Nehemiah 5:15 – The former governors who were before me laid heavy burdens on the people and took from them for their daily ration forty shekels of silver. Even their servants lorded it over the people. But I did not do so, because of the fear of God.
In Nehemiah’s day, it was not unlawful for Jews to loan money to one another, but they were not to act like money lenders and charge interest (Deut. 23:19–20). They were to treat one another with love, even in the matter of taking security (Deut. 24:10–13; Ex. 22:25–27) or making a brother a servant (Lev. 25:35–46).
Both the people and the land belonged to the Lord, and He would not have anybody using either one for personal gain in a sinful manner. Furthermore, the “Year of Jubilee” (Lev. 25) required that all debts were forgiven every 50th year, all land restored to its original owners, and all servants set free as God’s way of caring for the poor.
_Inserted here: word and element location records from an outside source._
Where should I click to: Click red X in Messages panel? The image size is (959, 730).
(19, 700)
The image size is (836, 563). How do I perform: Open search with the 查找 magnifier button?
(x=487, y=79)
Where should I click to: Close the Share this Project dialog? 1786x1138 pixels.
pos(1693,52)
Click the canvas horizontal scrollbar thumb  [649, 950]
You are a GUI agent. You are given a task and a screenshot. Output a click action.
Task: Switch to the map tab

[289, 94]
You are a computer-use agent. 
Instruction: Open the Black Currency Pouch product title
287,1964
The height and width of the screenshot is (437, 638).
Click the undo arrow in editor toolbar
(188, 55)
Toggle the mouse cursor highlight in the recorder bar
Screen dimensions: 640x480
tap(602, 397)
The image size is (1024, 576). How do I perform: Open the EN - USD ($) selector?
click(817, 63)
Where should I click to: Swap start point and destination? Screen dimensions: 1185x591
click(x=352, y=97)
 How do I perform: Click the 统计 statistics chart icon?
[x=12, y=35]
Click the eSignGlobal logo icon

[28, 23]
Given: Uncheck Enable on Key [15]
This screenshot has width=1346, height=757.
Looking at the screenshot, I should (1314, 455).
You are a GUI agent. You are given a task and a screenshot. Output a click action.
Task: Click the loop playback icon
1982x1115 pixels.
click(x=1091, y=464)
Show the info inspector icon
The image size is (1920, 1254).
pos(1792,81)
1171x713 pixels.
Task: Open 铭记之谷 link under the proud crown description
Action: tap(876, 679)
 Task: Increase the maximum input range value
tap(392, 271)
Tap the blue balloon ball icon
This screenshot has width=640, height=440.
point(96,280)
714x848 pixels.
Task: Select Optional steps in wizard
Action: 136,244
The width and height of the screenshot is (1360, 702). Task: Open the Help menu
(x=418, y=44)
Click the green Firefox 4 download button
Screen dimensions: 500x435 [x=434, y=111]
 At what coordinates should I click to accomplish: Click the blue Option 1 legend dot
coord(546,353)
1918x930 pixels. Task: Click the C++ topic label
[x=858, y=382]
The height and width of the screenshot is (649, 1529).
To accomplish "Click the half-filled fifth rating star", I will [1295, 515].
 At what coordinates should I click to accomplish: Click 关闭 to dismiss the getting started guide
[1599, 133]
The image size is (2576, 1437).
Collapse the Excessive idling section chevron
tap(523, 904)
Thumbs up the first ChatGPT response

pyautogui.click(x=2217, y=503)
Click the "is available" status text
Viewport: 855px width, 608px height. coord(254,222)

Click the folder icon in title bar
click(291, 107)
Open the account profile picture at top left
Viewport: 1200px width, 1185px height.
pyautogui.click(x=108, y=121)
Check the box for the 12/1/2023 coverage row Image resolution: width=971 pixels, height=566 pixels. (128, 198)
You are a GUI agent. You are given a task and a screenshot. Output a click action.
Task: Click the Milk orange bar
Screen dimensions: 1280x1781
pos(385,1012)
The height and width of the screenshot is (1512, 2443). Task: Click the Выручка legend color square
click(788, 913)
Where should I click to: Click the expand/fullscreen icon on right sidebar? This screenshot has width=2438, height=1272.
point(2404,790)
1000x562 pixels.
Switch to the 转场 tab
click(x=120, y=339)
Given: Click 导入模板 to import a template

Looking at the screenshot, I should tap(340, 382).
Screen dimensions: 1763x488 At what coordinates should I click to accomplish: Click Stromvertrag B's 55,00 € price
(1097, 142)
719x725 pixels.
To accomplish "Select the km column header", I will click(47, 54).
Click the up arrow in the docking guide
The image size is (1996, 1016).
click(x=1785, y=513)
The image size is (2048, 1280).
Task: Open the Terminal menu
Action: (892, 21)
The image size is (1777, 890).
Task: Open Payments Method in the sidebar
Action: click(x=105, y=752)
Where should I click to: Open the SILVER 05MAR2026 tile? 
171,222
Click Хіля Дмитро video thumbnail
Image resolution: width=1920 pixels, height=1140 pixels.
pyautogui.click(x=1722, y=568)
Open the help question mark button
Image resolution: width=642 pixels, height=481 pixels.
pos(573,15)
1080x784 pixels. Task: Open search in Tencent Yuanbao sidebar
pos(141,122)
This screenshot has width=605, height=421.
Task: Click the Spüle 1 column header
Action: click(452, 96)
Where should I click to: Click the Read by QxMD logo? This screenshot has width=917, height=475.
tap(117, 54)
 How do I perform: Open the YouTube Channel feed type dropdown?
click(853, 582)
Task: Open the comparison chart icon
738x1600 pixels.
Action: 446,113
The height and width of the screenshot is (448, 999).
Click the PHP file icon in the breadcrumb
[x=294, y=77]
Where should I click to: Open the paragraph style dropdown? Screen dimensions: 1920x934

The unrighteous rich in Nehemiah’s day did not share God’s heart for their poor brothers and sisters. Dire economic hardship compelled normally silent wives to speak out in protest on four accounts. First, believers were facing starvation. Second, desperate believers had leveraged all of their possessions (fields, vineyards, houses) and risked literally losing everything. Third, unable to pay their taxes, some were in great legal peril. Fourth, in an effort to stave off financial ruin, some families sold their own children into slavery. Some of God’s people were bankrupting and enslaving fellow church members while they were all working together to rebuild the city and their church as a witness of God’s love!
What does generosity and hospitality look like to you?